W październiku byliśmy świadkami protestów rolników, którzy sprzeciwiali się tzw. ,,piątce Kaczyńskiego dla zwierząt”, w ramach której przewidywano wprowadzenie zakazu zwierząt na futra. Branża futerkowa i wspierający ją politycy mówili o negatywnych skutkach dla polskiej gospodarki, wdrożenia ograniczeń. Okazuje się, że w 2019 roku były województwa – w tym województwo kujawsko-pomorskie – w których hodowcy otrzymali znacznie większe zwroty podatkowe niż zapłacili podatku.
Od kilkudziesięciu lat hodowla zwierząt na futra traktowana jest jako dział specjalny hodowli rolnej, objętej preferencyjnymi zasadami podatkowymi.

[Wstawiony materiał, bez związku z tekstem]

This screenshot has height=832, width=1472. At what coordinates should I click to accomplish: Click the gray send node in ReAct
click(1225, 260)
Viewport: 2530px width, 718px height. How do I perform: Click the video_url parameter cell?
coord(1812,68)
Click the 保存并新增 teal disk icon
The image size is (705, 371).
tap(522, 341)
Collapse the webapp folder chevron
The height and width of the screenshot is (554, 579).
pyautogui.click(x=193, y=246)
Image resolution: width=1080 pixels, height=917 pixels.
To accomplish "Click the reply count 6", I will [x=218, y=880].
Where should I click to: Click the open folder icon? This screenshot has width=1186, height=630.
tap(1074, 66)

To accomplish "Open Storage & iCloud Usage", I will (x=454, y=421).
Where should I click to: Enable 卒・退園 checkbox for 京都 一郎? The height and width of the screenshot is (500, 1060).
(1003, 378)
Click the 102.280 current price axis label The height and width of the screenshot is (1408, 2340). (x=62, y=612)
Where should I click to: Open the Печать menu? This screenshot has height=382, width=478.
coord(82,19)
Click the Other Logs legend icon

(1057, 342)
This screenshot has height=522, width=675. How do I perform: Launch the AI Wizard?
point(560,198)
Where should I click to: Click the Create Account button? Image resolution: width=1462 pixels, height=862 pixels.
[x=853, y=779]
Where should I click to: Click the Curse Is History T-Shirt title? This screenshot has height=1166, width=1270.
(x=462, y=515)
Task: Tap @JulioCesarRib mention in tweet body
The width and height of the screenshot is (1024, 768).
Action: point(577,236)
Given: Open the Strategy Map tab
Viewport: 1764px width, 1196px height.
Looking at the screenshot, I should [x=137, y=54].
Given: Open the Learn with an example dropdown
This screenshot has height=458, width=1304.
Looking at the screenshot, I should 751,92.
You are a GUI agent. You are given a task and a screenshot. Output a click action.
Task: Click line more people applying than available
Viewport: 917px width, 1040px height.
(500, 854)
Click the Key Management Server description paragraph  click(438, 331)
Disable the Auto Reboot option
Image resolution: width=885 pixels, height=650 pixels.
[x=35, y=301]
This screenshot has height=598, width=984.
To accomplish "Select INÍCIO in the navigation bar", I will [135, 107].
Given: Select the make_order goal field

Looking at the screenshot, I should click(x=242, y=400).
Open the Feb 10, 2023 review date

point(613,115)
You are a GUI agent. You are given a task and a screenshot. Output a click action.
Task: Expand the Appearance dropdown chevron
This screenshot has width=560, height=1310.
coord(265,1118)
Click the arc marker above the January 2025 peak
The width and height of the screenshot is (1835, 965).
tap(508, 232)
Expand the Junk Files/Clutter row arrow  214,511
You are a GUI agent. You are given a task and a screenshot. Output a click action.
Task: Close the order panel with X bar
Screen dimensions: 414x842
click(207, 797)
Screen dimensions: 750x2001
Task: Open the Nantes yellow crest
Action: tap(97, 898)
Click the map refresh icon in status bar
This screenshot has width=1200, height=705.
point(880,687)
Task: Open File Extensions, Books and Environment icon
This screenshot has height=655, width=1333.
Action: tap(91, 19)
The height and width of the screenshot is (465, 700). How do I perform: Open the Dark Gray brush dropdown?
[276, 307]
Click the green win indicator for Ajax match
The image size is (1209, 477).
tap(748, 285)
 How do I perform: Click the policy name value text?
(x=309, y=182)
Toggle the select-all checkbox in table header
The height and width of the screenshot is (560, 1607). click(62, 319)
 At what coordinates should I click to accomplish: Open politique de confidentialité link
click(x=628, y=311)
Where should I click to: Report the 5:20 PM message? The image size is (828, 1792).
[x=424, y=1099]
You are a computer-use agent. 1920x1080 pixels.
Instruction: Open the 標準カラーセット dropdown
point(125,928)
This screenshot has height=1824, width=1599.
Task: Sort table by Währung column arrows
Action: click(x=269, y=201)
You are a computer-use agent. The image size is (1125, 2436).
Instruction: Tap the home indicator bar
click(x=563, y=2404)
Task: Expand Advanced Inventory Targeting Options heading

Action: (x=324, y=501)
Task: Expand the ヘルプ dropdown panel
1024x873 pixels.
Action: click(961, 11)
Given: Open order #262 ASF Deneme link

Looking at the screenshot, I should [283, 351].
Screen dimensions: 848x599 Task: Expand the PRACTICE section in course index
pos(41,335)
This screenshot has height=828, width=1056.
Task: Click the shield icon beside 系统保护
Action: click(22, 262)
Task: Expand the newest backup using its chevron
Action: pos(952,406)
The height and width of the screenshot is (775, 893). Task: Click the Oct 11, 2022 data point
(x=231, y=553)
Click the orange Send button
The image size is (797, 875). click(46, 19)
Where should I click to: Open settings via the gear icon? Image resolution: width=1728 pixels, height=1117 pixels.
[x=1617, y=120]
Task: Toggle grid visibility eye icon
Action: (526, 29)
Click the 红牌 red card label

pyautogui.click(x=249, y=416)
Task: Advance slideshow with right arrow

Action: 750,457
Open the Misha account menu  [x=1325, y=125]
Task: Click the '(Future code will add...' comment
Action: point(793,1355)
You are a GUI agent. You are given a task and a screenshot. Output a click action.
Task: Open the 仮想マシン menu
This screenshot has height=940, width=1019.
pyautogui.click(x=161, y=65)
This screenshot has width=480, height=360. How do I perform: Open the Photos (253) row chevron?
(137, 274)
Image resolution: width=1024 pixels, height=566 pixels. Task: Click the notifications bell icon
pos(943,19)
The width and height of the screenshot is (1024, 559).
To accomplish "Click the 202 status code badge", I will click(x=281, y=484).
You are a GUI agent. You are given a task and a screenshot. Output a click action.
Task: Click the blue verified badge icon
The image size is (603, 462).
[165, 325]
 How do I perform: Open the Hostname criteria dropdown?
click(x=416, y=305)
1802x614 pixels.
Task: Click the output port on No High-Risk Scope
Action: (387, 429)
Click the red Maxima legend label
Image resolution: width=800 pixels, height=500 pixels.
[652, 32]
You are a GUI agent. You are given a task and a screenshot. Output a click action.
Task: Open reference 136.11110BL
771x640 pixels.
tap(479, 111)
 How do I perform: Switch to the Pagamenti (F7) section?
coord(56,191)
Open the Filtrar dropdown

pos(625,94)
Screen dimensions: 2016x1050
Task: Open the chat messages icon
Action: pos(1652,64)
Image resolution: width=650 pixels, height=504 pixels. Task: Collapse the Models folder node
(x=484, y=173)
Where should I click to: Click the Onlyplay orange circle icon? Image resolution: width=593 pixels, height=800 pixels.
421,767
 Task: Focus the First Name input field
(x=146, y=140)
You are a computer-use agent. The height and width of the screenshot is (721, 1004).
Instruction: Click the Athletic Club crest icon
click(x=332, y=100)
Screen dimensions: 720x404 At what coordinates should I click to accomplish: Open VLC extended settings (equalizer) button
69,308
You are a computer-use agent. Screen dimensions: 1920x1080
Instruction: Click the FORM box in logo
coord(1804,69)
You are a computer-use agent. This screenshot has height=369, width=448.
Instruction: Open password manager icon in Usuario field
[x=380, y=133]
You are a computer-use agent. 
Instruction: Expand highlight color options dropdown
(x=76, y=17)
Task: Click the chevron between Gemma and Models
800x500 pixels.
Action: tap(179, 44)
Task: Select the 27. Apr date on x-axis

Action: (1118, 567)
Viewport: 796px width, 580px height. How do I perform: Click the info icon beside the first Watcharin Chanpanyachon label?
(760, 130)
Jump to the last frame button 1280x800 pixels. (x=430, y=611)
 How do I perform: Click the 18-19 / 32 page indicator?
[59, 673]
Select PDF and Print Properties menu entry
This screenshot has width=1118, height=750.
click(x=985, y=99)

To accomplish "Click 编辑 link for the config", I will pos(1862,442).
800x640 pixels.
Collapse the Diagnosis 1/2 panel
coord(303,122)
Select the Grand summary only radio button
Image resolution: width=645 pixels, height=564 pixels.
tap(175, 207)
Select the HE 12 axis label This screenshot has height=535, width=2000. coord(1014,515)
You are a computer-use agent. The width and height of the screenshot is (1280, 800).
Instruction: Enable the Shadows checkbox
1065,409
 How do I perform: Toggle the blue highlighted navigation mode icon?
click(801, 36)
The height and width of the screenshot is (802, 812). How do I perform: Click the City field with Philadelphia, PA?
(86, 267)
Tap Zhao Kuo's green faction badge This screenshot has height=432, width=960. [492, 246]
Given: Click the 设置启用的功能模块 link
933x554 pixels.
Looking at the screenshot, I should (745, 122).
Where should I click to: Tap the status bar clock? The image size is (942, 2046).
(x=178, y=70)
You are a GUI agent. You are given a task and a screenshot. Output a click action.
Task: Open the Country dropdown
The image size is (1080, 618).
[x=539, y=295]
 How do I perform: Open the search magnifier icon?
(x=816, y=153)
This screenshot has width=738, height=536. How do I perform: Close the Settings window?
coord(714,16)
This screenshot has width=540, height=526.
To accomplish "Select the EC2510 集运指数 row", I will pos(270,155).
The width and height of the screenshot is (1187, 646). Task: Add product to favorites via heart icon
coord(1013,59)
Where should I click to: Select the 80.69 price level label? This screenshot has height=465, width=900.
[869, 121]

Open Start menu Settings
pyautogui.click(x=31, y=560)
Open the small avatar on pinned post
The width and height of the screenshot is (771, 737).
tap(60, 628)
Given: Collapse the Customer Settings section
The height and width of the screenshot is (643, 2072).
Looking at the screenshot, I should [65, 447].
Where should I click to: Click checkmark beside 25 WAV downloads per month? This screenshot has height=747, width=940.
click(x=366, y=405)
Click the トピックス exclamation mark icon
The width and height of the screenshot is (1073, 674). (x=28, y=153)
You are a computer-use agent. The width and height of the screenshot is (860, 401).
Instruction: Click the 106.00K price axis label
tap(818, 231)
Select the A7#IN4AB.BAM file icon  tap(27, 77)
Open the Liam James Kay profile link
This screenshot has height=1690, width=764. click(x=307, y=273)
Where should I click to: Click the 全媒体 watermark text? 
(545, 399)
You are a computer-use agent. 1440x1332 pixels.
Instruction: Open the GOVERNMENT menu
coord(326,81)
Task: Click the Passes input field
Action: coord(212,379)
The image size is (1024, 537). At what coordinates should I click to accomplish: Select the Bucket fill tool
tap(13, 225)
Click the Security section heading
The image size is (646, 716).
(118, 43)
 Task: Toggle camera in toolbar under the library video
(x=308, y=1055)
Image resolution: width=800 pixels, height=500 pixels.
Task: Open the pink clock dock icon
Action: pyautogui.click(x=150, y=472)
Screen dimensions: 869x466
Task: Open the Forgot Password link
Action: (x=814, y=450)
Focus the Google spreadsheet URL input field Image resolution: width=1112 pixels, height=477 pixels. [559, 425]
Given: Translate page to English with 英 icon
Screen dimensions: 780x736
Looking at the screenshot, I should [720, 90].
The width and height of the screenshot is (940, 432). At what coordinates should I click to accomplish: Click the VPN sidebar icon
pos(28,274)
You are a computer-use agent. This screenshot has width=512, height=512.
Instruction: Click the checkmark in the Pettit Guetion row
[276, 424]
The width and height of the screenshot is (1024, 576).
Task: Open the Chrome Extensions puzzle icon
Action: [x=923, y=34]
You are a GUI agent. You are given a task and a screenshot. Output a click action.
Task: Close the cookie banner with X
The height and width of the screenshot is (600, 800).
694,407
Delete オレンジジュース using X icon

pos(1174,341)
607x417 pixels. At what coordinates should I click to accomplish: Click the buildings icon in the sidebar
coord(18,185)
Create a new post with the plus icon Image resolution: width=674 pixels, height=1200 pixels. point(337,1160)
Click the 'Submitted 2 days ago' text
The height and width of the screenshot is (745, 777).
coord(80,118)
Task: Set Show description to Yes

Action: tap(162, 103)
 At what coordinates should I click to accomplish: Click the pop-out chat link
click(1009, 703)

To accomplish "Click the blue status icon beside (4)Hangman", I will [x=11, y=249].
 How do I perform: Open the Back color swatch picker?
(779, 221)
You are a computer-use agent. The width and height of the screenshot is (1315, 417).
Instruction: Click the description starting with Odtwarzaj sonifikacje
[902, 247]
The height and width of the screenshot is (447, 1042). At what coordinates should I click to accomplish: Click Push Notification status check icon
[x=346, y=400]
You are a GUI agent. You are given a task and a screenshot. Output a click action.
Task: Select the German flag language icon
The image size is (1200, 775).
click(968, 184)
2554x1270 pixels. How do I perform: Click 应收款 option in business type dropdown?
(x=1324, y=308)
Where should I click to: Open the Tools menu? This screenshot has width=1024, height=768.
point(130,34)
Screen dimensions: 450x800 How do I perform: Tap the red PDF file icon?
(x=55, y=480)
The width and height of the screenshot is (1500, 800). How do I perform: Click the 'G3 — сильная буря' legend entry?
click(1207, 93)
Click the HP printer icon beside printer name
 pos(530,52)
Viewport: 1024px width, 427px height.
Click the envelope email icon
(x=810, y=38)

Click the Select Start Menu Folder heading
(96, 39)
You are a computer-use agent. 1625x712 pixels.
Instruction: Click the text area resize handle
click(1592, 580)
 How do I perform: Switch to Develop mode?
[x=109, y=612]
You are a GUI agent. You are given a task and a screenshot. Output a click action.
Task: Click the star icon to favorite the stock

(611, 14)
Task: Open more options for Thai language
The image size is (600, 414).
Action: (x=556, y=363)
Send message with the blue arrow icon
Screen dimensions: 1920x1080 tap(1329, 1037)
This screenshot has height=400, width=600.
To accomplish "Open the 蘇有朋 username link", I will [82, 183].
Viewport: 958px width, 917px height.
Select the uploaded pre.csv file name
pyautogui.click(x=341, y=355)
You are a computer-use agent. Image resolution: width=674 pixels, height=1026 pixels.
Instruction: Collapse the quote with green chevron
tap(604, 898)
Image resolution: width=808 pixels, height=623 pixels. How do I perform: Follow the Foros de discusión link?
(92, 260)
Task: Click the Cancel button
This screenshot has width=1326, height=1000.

Ponadto branża jest objęta zerową stawką VAT, a w przypadku eksportu zagranicznego hodowcy mogą uzyskać nawet z budżetu państwa zwrot VAT.
W rezultacie, jak dowiadujemy się z odpowiedzi na interpelacje złożoną przez grupę posłów Konfederacji, przychody budżetu z podklasy branży ,,chód i hodowla pozostałych zwierząt”, bowiem tylko dla całej podklasy są zbierane dane, wyniosły z tytułu podatku CIT (od osób prawnych) 3,5 tys. zł w województwie kujawsko-pomorskim. Jeżeli chodzi o podatek PIT (od osób fizycznych – np. jednoosobowa działalność gospodarcza), to budżet państwa był stratny ponad 35,9 tys. zł. Najwięcej Skarb Państwa stracił jednak na podatku VAT, bowiem musiał hodowcom z kujawsko-pomorskiego zwrócić ponad 668,7 tys. zł. Ponadto ta podgrupa działalności gospodarczej zapłaciła w 2019 roku 350 zł kar i mandatów.
Patrząc z punktu podatkowego, w kujawsko-pomorskim branża przyniosła państwu blisko milion złotych straty.
W większości województw Skarb Państwa na działalności tej branży jest stratny, choć w województwie mazowieckim zapłacone przez branżę podatki przekroczyły 3 mln zł. Jak wynika z wyliczeń fundacji prozwierzęcej Viva, branża futrzarska w Polsce jest realnie opodatkowana na poziomie 1,6%.